▶ _Problem details_: Give the number of lines in the records below that include the word "will", and add nothing to it.

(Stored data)

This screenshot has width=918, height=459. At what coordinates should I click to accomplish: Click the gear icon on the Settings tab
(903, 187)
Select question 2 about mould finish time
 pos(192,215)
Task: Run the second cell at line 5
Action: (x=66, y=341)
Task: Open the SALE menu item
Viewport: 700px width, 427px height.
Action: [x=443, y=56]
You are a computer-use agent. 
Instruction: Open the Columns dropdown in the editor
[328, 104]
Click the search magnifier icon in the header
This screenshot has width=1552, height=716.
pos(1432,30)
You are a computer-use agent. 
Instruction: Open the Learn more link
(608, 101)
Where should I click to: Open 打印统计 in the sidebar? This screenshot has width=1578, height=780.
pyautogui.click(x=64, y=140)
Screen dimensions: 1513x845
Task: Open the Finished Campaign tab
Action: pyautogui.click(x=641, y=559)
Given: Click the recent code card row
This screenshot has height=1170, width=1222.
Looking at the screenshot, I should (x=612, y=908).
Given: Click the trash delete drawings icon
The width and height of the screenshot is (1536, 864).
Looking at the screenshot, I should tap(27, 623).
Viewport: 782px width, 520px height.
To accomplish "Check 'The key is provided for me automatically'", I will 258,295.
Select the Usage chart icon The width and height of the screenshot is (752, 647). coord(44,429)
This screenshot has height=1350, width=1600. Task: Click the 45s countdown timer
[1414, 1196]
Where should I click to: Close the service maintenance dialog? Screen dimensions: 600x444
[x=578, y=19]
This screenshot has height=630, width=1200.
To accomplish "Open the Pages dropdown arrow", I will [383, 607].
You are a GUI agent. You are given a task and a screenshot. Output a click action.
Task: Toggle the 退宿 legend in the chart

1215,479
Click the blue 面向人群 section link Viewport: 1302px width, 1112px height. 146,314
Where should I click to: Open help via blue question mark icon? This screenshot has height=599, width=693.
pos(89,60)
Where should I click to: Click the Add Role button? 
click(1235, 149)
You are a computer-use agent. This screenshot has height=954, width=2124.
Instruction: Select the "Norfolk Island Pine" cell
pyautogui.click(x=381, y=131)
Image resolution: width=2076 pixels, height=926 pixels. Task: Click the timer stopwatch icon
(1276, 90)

▶ _The completed task_: 2